• [Action item]:
Return the records exactly, from the first line through the "You are a computer-use agent. The height" line.

(Stored items)
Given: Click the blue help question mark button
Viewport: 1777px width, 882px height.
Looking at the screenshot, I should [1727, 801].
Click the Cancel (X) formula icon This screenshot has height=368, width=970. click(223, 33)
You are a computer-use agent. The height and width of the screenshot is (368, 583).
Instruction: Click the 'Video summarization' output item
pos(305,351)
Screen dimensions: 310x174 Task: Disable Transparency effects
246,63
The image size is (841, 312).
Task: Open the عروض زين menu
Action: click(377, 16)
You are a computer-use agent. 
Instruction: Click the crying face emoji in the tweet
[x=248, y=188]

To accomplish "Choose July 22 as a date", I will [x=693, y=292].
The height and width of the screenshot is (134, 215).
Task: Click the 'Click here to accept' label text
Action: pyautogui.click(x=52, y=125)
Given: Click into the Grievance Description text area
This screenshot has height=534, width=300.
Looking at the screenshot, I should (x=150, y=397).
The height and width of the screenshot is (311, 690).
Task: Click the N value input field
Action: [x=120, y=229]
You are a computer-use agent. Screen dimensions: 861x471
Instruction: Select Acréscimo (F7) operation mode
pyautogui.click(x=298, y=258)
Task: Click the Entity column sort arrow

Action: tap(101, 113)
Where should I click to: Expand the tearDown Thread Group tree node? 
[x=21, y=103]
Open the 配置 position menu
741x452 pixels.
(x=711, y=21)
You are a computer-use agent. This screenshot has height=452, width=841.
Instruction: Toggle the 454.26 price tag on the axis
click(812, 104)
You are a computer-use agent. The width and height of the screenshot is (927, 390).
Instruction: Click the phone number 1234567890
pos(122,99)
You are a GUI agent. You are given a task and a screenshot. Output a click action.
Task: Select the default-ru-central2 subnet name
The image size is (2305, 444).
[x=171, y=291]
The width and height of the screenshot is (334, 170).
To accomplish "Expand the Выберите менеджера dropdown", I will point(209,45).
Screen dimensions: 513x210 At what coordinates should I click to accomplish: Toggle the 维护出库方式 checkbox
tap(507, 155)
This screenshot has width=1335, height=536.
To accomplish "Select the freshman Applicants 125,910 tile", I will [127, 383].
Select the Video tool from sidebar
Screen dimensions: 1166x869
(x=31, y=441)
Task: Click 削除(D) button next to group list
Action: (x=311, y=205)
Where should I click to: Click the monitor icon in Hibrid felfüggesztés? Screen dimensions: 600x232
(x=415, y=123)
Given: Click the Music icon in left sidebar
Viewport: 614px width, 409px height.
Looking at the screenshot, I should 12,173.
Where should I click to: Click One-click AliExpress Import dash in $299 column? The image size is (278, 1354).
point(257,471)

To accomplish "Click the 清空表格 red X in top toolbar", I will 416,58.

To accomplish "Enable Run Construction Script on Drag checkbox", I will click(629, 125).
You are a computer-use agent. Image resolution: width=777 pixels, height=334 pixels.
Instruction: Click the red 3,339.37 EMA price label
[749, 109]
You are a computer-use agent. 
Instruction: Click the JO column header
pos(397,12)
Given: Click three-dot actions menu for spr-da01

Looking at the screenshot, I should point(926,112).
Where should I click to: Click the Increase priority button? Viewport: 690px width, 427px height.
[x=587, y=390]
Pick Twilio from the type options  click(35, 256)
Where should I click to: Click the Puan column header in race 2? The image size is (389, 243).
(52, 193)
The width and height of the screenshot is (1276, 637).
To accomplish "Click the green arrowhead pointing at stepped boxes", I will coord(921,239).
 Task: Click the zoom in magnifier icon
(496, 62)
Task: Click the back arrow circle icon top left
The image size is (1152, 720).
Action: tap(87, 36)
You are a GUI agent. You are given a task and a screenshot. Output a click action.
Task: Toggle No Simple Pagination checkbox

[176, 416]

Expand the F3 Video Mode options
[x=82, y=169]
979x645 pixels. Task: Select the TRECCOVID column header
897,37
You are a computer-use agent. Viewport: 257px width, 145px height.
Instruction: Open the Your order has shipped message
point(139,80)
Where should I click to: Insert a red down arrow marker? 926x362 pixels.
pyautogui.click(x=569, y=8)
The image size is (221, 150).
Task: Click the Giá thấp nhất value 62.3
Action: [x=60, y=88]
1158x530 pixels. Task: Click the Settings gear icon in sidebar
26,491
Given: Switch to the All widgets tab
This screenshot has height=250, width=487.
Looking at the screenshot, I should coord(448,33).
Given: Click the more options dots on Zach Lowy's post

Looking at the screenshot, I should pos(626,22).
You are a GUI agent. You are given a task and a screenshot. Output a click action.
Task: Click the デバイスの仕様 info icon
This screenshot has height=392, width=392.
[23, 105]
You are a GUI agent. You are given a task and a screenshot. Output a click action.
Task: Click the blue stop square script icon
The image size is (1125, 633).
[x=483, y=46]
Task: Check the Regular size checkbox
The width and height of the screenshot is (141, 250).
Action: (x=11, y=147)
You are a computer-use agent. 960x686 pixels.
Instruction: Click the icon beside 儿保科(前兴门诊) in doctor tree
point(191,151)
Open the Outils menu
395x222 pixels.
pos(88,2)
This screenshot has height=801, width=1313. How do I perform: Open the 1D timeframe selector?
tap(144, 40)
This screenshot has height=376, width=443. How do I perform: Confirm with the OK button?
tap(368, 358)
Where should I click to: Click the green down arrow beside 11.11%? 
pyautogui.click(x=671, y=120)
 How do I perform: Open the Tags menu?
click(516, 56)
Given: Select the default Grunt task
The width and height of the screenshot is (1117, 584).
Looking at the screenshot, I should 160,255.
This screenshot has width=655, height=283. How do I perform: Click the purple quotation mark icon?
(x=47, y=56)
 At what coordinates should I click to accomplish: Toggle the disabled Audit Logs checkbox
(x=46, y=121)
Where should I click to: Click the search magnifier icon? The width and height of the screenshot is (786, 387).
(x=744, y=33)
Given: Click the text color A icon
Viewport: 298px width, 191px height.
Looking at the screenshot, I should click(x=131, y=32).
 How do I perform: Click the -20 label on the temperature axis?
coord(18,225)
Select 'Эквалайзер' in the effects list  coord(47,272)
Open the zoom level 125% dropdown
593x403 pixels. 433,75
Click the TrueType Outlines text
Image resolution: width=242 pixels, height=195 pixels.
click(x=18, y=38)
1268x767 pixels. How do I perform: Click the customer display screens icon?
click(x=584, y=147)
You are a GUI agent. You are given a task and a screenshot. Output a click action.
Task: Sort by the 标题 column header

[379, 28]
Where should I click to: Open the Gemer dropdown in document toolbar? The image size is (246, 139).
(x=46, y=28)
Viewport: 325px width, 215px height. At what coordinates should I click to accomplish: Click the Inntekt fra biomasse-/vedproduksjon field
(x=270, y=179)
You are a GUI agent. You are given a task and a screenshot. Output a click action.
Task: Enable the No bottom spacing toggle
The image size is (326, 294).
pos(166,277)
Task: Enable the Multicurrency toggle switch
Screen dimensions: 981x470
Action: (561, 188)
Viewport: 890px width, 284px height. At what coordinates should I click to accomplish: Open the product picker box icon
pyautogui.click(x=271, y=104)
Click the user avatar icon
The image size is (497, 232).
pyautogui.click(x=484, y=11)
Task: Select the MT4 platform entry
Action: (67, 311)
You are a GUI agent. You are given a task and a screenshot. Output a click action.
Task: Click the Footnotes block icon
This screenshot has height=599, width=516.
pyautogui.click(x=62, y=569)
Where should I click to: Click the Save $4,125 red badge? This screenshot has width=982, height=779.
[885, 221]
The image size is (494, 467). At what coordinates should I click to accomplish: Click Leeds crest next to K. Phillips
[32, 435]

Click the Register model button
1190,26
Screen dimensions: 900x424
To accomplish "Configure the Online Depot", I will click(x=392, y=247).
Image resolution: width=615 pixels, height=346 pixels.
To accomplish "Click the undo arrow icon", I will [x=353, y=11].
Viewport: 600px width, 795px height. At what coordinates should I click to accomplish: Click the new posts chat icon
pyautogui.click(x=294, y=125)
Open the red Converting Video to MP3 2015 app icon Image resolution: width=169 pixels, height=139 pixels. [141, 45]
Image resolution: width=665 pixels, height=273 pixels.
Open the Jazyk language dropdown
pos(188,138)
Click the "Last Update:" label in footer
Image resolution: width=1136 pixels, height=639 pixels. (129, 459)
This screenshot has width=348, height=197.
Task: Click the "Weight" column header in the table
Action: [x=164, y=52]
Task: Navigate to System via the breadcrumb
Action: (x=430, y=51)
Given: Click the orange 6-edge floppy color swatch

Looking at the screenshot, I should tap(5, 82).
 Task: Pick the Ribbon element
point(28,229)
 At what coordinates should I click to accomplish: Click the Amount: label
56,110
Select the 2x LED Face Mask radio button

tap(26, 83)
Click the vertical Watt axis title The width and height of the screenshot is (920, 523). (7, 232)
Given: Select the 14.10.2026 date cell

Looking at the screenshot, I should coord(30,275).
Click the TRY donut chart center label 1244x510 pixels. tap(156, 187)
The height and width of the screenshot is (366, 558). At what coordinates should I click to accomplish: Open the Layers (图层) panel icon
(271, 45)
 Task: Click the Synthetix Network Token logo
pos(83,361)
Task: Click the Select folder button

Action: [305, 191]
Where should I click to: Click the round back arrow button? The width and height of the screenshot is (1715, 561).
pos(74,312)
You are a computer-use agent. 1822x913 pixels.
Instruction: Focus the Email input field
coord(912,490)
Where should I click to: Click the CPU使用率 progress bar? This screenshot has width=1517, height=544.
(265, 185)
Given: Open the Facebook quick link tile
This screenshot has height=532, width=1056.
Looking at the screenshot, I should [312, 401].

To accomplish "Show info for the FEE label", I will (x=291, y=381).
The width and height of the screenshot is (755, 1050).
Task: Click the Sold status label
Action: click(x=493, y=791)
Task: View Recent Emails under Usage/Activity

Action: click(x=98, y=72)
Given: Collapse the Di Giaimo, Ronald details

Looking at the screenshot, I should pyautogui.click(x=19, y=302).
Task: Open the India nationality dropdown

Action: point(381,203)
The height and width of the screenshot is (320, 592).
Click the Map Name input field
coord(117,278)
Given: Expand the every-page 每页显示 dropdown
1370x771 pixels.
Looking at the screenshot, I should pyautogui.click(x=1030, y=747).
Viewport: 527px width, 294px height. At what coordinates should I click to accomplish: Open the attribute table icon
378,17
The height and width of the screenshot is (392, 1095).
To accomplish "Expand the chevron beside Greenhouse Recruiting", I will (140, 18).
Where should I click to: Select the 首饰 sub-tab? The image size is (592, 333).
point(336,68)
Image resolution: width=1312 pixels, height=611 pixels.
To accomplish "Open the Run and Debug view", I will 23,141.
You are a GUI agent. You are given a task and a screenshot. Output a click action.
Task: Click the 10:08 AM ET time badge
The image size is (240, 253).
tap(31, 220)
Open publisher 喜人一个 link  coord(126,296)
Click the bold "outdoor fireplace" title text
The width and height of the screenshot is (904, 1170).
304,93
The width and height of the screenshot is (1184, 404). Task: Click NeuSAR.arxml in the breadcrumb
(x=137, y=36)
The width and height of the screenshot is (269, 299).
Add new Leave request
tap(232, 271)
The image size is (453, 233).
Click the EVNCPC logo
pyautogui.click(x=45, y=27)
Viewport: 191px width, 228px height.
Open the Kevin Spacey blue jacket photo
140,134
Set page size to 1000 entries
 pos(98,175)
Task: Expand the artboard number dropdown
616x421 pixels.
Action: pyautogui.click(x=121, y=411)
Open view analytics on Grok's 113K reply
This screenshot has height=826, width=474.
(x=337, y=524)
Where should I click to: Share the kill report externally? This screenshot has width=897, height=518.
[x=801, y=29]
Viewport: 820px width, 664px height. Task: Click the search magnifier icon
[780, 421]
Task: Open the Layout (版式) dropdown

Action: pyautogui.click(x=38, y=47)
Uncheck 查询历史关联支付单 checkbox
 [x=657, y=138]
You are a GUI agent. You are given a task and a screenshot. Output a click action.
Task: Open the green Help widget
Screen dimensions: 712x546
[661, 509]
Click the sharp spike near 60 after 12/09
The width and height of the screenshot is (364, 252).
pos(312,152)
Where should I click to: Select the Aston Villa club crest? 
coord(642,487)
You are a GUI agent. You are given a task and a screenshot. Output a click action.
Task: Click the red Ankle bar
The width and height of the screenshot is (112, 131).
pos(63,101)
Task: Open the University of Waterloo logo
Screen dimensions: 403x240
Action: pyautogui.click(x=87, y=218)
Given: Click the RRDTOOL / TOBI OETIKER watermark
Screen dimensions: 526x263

• [Answer for this exercise]:
Given: Click the blue help question mark button
Viewport: 1777px width, 882px height.
Looking at the screenshot, I should [1727, 801].
Click the Cancel (X) formula icon This screenshot has height=368, width=970. click(223, 33)
You are a computer-use agent. The height and width of the screenshot is (368, 583).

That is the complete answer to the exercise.